- Passage given:
--- BEGIN ---
Advent Devotional: Tuesday, December 25

Theme: Living Into Joy

Written by Rev. Raygan Baker, First Congregational Church of Fresno

Luke 4:16-20

Mary treasured these things in her heart.

The Advent calendars have counted down, the carols have been sung, the candles have been lit and extinguished. The baby was born, and the presents (which took hours to shop for and wrap), have finally been opened (in a matter of seconds). So, what did you get? Was it what you wanted? If so, was it as wonderful as fulfilling as you thought it would be? If not, was the countdown a bust? In short, did it work? Did your traditions live up to your memories of them? Did you ever really buy that that baby was a greater gift than everything else on your wishlist? Was whatever you hoped for, longed for, or watched for throughout Advent, even with guarded suspicions, as good as it was promised?

Personally, my favorite part of Christmas is late in the evening of Christmas Day. At least for me and my family, there’s nothing left to do. No more gifts to give or receive, no more big meals to prepare for, and in fact, leftovers will take care of the next several meals. Even more, whatever was left undone in the preparation for the season will now have to be left undone. For some, Christmas Eve feels like the big celebration, and by late on Christmas Day, it is over; but for me, it’s my best chance during the whole season to find silence. And I find that silence to be pregnant with an ineffable hope.

Whether your deepest longings and desires were fulfilled or not, Christmas worked. God came to us in the most intimate way, in a body. God longed so deeply to be near us, that God removed every barrier between the Creator and the created people. This is our “Good news of great joy.”
--- END ---
- Data lines:
--- BEGIN ---
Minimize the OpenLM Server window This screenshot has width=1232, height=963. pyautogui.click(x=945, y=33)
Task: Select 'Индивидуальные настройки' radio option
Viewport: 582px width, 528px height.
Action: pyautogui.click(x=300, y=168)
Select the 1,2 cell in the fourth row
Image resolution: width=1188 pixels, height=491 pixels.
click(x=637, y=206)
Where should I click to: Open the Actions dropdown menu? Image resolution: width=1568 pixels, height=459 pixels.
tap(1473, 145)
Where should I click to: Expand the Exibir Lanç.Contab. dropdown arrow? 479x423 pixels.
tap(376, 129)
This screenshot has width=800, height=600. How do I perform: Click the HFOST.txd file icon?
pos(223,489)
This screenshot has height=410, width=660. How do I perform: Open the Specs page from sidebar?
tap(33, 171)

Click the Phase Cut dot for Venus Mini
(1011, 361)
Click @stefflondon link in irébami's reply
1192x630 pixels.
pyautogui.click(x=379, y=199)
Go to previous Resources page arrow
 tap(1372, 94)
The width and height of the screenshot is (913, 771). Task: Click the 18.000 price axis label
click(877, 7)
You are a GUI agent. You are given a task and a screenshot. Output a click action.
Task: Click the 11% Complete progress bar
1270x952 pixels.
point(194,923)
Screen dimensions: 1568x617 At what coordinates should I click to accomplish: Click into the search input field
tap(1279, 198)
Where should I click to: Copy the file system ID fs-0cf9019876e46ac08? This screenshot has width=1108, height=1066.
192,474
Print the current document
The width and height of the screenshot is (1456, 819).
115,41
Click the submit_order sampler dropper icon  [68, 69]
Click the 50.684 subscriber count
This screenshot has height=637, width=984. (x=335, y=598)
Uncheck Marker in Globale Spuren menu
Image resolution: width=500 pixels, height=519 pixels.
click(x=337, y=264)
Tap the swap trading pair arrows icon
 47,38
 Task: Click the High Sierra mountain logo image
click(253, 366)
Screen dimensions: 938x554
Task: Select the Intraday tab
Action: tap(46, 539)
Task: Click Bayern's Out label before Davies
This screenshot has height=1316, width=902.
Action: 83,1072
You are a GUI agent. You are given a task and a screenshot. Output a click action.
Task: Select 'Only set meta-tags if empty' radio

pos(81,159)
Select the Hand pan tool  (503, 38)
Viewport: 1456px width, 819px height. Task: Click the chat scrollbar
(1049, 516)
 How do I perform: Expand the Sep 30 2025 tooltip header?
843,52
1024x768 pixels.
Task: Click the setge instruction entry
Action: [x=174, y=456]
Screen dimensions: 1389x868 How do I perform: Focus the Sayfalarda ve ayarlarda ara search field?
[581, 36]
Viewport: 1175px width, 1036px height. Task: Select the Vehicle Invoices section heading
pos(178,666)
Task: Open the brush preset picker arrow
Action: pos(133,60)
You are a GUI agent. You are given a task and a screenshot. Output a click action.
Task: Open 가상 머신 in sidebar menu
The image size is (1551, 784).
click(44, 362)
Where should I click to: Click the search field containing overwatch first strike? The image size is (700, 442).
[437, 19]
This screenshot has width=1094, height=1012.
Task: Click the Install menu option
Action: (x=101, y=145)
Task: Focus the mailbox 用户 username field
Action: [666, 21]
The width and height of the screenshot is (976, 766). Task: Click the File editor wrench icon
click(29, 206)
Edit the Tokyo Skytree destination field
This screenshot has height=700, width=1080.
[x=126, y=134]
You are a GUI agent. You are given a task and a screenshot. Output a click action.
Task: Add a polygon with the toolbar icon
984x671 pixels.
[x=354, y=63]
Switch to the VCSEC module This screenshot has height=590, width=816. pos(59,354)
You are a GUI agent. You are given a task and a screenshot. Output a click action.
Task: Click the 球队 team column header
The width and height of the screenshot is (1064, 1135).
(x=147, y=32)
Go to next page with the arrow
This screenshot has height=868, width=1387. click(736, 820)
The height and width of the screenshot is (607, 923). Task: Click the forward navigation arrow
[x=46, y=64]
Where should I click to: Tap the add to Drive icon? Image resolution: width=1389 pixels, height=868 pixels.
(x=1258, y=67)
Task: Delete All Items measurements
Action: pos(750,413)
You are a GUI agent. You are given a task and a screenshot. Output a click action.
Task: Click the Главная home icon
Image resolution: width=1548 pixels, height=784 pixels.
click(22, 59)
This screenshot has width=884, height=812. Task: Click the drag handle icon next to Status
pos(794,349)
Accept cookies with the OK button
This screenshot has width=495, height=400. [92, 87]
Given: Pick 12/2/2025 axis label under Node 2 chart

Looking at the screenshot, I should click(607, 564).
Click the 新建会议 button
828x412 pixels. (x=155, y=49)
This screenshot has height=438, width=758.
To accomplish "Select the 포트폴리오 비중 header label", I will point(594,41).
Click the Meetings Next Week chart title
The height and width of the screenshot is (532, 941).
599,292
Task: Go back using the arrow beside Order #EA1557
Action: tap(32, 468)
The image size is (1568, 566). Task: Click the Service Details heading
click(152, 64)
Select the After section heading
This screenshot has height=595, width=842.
--- END ---
- Problems to solve:
1. Output the portion of the Advent devotional starting at "Advent Devotional: Tuesday, December 25" and ending at "it was promised?", reproducing its wording without alteration.
2. Continue the Advent devotional on Christmas joy from the point after its final sentence.

- Answers to the exercise:
1.
Advent Devotional: Tuesday, December 25

Theme: Living Into Joy

Written by Rev. Raygan Baker, First Congregational Church of Fresno

Luke 4:16-20

Mary treasured these things in her heart.

The Advent calendars have counted down, the carols have been sung, the candles have been lit and extinguished. The baby was born, and the presents (which took hours to shop for and wrap), have finally been opened (in a matter of seconds). So, what did you get? Was it what you wanted? If so, was it as wonderful as fulfilling as you thought it would be? If not, was the countdown a bust? In short, did it work? Did your traditions live up to your memories of them? Did you ever really buy that that baby was a greater gift than everything else on your wishlist? Was whatever you hoped for, longed for, or watched for throughout Advent, even with guarded suspicions, as good as it was promised?

2.
However your Christmas Holiday has gone to this point, can you find a time and a place to treasure these things in your heart? I find that this is often best experienced in silence, while being mindful of your body. Sit comfortably, breath deeply and intentionally, and don’t worry about where your thoughts wander, just point yourself toward what you treasure.

Advent Devotional: Monday, December 24

Theme: Living Into Joy

Written by Peter Wall, First Congregational Church of Fresno

Luke 2:8–14

I never understood how it could be that God “sent” his son. Sending is done from a distance. But God is supposed to be everywhere, always. “Am I a God near by, says the Lord, and not a God far off? Who can hide in secret places so that I cannot see them? says the Lord. Do I not fill heaven and earth? says the Lord.” (Jer. 23:23–24.) Or, as it is put so evocatively in the Quran, “We created the human being, and We know what his soul whispers to him. We are nearer to him than his jugular vein.” (50:16.) If anything, God must be immediate and intimate.

If you share my concern about “sending” and “distance,” then you will be rewarded by a close but imaginative reading of the passage today from Luke.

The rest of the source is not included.